Contemporain de Bach, Graupner, qui officia à Darmstadt où la vie musicale était intense, nous laisse une œuvre abondante. Plus de deux mille partitions nous sont parvenues, miraculeusement sauvegardées à la faveur d’un litige sur sa propriété, opposant la famille régnante aux héritiers du compositeur. A l’égal de Telemann, il a composé 1418 cantates d’église. Qui dit mieux ?
Le présent enregistrement a en choisi trois, agrémentées d’une suite instrumentale. Sans que l’on puisse le confondre avec Telemann ou Bach, qu’il aurait remplacé à Leipzig si son employeur ne s’y était opposé, Graupner écrit en conformité avec l’air du temps, dans un style qui annonce parfois les classiques avec certaines tournures galantes, particulièrement dans l’écriture instrumentale.
Destinées le plus souvent à une basse renommée, transfuge de l’opéra de Hambourg, ces cantates font la part belle à la vocalité. Et le chant de Klaus Mertens est admirable dans son approche stylistique comme dans ses qualités propres. Il appartient à la lignée de ces grands (et humbles) barytons-basses du baroque germanique qu’illustrèrent les Adam, Stämpfli et autres. Ce n’est pas un hasard si Ton Koopman l’a choisi pour les cantates de Bach. L’émission est colorée, avec de beaux aigus jamais forcés et une chaleur du medium et du grave. La conduite de la ligne ne mérite que des éloges. L’articulation est exemplaire, et les récitatifs sont un modèle du genre : vivants, clairs, animés et lyriques. Chaque cantate comporte deux, voire trois arias, qui sont un plaisir renouvelé, car aucune n’est convenue. L’aria à ritournelle est rare : la variété d’invention interdit de soupçonner Graupner de s’être copié quelque peu ou d’avoir, avec un savoir-faire exceptionnel, reproduit des schémas conventionnels.
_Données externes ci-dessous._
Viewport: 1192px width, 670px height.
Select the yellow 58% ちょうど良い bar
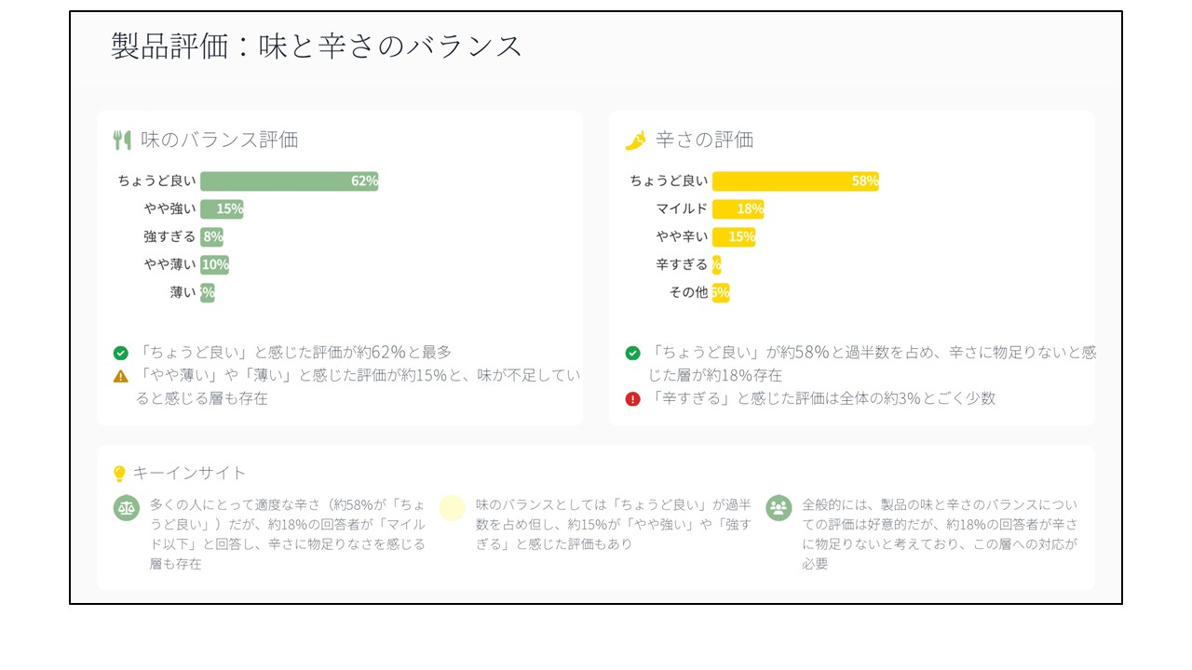(794, 181)
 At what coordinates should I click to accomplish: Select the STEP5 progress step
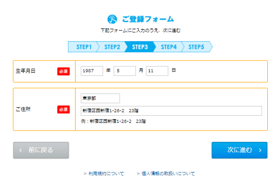pyautogui.click(x=196, y=47)
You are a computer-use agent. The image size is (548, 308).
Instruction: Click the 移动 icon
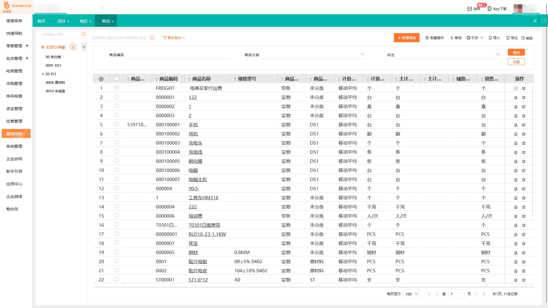coord(451,38)
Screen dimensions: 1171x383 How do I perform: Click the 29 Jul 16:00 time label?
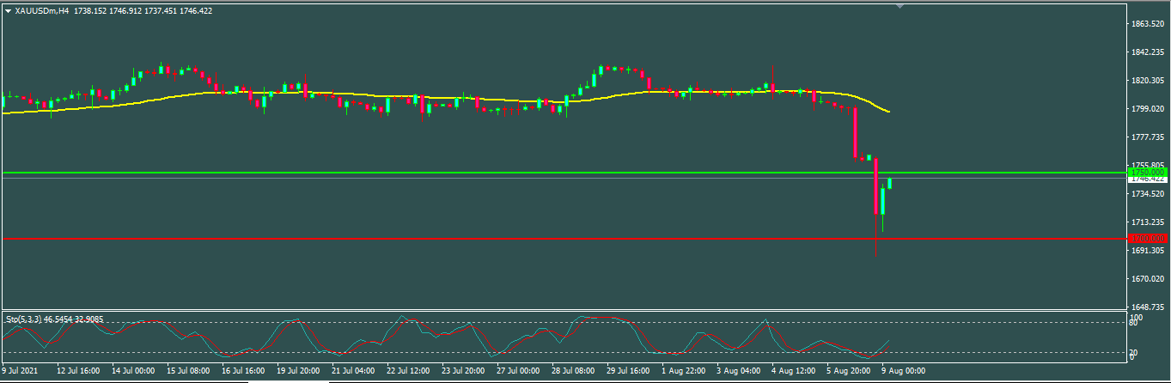[630, 371]
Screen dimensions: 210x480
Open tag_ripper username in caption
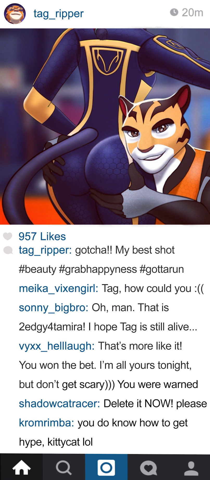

Son intérêt pour les bois est manifeste. Oboe da caccia et hautbois dialoguent avec le soliste, et la suite permet d’apprécier le chalumeau – au timbre de clarinette douce – proprement concertant. Le basson est associé à la basse continue qu’il colore avec bonheur, même s’il est permis de préférer le timbre du basson (français) à celui du fagott.
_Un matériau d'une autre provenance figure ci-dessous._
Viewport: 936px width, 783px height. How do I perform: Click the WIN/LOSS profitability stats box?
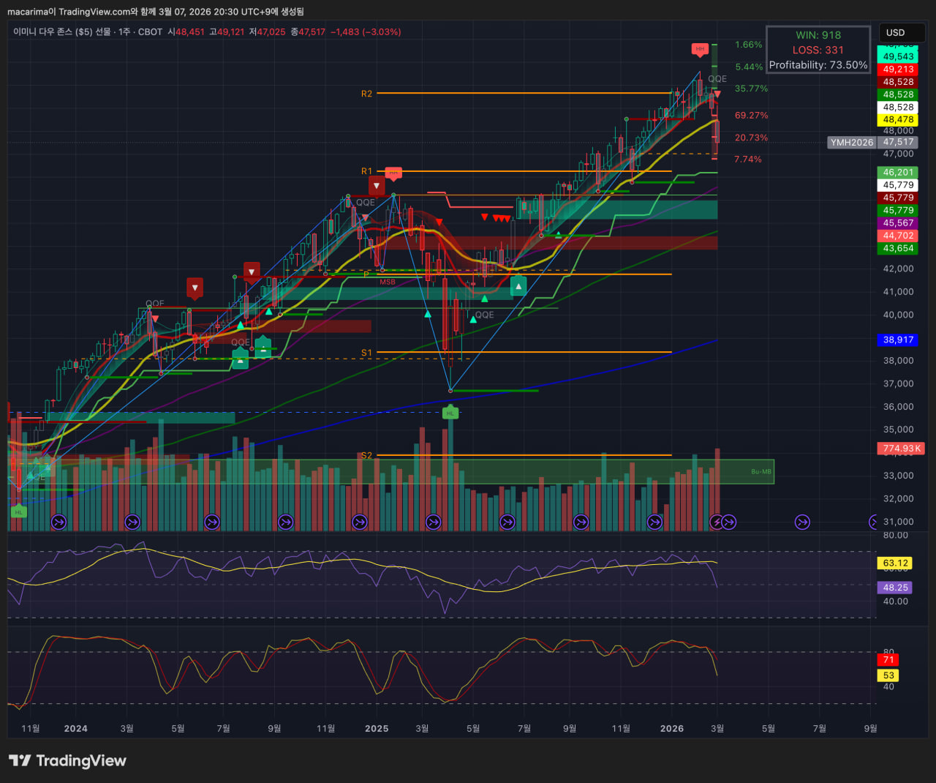(x=818, y=50)
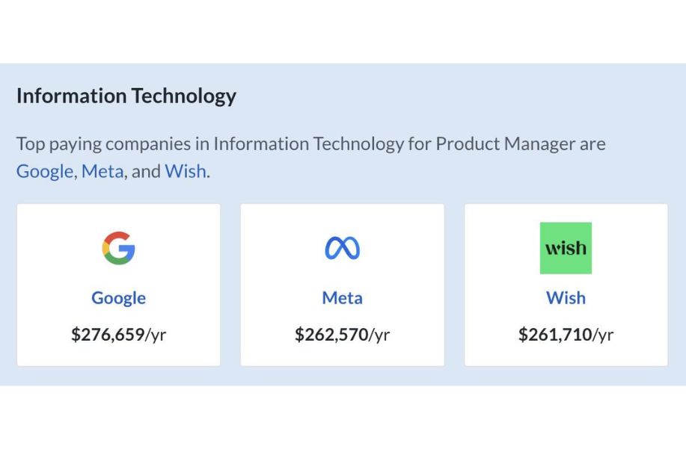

Accademia Daniel est une formation israélienne aguerrie au répertoire baroque. Elle a déjà signé un CD consacré aux cantates de la Passion de Telemann avec Klaus Mertens. Les musiciens ne méritent que des éloges, cependant, on regrette parfois n’avoir pas davantage de densité, car quatre cordes, même virtuoses, sont « condamnées » à une exécution chambriste, qui paraîtra parfois frêle. Pourquoi aussi n’avoir pas associé un chœur à l’unisson (Gemeinde) pour le chant des chorals ? La véracité et le relief y auraient gagné.